* [WORK TASK] Lines with the word "computer" are the answer; copy each of them from the data below.

* [AVAILABLE DATA]
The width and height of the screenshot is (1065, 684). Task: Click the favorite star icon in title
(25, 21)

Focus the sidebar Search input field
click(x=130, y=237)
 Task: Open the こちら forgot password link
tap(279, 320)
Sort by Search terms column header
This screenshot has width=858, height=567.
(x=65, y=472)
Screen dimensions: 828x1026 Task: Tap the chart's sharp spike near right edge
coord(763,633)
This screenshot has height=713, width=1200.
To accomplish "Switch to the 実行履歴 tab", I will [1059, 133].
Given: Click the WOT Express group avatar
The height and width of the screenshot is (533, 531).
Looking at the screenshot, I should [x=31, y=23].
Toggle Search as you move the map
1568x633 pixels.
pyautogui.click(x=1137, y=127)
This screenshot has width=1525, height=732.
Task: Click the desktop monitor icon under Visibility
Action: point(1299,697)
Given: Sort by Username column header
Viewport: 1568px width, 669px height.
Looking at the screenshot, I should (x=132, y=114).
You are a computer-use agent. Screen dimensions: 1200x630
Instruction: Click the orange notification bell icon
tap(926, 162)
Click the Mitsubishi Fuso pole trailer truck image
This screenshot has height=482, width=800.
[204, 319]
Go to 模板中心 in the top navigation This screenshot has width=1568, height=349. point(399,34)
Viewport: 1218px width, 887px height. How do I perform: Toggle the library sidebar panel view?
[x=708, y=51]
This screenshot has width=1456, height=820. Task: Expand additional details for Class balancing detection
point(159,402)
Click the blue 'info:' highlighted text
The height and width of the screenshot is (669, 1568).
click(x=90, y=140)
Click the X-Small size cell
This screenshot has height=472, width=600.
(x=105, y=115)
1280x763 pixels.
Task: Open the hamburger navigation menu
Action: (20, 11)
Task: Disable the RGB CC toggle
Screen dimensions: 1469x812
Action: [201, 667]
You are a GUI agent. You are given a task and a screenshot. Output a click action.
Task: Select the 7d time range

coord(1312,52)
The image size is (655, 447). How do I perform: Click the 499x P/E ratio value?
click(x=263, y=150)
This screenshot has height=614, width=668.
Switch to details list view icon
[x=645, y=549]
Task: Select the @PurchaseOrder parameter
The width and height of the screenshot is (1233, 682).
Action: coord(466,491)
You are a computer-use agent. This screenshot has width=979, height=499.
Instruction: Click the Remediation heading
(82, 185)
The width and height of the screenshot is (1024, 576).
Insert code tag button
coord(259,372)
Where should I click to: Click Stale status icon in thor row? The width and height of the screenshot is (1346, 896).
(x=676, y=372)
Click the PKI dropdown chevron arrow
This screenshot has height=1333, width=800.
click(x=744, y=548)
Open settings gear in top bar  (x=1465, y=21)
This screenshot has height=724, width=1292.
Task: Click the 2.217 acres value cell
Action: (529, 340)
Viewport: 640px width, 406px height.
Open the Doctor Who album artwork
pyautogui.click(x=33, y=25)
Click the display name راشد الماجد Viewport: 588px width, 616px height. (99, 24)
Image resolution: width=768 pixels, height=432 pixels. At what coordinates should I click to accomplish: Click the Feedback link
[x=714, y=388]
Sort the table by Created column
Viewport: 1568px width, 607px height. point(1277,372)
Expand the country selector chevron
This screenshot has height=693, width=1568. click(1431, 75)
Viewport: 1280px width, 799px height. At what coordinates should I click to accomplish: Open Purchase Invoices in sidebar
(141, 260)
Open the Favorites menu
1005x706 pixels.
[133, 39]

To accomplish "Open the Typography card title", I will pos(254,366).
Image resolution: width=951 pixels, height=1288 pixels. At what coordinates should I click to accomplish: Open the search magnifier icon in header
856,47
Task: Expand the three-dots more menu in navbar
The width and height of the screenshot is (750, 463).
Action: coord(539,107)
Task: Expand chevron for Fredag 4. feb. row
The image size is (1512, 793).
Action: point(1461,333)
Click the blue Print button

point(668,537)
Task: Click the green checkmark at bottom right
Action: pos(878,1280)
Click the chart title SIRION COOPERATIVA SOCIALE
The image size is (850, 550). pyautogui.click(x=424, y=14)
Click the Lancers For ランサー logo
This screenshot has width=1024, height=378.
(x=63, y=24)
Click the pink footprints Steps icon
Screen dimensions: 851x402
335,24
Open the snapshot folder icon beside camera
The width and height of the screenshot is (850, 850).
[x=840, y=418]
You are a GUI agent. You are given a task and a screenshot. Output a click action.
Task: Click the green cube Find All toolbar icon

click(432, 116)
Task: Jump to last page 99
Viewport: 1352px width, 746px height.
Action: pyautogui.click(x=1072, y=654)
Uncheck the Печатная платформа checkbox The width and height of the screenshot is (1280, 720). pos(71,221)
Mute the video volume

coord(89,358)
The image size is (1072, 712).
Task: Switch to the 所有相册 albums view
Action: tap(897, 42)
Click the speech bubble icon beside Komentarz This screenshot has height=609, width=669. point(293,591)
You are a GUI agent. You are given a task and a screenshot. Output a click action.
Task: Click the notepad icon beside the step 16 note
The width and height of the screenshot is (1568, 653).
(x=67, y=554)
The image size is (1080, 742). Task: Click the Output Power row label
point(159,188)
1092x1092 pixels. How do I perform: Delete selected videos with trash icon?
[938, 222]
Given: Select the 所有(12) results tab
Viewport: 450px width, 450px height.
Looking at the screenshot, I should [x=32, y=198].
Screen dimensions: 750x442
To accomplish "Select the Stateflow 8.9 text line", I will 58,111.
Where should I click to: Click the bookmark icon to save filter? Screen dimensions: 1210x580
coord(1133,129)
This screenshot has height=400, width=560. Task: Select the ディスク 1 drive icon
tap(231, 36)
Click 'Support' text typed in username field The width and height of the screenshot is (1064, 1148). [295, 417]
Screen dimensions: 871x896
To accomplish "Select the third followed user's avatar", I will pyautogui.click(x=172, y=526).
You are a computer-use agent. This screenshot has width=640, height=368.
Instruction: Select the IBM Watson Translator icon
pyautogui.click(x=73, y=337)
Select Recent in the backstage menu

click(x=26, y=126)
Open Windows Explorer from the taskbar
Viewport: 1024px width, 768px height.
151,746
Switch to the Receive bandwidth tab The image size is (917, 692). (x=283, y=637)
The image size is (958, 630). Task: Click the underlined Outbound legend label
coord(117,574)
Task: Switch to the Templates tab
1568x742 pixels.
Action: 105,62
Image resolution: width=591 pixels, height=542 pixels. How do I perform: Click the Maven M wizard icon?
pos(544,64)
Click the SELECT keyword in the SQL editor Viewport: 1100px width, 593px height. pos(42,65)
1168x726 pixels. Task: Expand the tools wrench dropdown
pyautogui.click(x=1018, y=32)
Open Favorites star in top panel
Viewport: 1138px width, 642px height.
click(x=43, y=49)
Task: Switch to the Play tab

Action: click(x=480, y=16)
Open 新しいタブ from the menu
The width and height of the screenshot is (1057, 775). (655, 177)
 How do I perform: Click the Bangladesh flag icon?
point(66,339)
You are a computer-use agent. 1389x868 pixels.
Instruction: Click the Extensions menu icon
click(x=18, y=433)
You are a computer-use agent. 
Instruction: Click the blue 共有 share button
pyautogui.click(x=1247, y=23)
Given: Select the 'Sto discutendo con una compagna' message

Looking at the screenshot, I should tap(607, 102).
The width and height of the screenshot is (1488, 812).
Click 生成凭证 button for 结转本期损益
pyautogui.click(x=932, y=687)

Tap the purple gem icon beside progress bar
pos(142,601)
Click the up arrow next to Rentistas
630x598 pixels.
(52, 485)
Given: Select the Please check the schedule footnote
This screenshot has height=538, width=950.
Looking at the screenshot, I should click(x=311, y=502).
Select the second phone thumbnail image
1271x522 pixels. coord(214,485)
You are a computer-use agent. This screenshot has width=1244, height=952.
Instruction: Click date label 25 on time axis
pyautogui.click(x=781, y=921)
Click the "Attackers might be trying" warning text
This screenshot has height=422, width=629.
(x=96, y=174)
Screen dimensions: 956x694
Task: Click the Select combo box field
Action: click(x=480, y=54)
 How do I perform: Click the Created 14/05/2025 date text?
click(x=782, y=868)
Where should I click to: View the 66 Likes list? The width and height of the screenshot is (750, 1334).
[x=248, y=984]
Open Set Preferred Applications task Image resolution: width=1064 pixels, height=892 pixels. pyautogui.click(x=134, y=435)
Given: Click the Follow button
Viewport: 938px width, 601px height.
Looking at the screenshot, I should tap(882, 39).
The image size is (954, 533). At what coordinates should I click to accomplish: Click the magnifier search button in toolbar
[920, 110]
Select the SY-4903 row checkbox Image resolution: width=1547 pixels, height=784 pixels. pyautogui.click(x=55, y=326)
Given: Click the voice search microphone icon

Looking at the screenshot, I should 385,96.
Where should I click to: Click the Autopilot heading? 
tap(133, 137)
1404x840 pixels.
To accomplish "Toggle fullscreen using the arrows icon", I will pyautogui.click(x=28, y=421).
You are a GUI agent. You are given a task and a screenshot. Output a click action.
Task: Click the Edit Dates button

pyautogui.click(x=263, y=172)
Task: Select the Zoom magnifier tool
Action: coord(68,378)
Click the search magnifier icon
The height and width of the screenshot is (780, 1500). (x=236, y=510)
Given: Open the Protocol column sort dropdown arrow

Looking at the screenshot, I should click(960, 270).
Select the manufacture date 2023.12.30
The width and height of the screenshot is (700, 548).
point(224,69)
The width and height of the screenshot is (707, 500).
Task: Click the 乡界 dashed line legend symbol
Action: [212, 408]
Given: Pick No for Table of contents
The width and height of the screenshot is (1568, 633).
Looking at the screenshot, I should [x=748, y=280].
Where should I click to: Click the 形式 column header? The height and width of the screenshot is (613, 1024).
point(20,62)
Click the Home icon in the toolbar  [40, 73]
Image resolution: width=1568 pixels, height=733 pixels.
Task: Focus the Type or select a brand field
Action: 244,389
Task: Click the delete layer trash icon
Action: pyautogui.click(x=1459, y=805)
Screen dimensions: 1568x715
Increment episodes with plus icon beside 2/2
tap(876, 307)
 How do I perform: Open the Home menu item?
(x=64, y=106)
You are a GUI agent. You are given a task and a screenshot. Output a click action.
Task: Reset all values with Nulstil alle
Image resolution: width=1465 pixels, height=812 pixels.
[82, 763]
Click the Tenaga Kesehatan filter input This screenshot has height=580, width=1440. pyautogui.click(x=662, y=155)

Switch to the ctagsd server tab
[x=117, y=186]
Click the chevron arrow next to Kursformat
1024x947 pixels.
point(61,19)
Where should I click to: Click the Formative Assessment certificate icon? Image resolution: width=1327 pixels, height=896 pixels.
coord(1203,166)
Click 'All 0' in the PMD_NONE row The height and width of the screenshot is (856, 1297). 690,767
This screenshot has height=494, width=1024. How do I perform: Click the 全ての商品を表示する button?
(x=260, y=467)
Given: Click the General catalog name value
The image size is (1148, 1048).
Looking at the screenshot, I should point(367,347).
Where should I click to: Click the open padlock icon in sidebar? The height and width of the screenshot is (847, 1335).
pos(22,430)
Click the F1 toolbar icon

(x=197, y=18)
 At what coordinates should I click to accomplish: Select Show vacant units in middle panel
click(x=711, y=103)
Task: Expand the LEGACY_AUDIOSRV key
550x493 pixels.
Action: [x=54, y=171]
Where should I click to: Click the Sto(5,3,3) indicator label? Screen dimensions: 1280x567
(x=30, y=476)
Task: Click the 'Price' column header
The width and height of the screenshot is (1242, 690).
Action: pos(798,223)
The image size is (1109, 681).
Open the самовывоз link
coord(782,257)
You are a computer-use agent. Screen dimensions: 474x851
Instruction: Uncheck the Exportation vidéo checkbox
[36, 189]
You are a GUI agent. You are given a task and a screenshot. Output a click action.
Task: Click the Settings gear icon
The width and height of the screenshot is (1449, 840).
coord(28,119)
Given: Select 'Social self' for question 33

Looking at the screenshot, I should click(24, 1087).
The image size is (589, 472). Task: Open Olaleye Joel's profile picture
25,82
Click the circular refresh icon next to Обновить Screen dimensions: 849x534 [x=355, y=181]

* [RESPONSE TO THE TASK]
You are a computer-use agent. Screen dimensions: 1200x630
You are a computer-use agent. This screenshot has width=979, height=499.
You are a computer-use agent. This screenshot has width=640, height=368.
You are a computer-use agent. 1389x868 pixels.
You are a computer-use agent. 
You are a computer-use agent. This screenshot has width=1244, height=952.
You are a computer-use agent. Screen dimensions: 474x851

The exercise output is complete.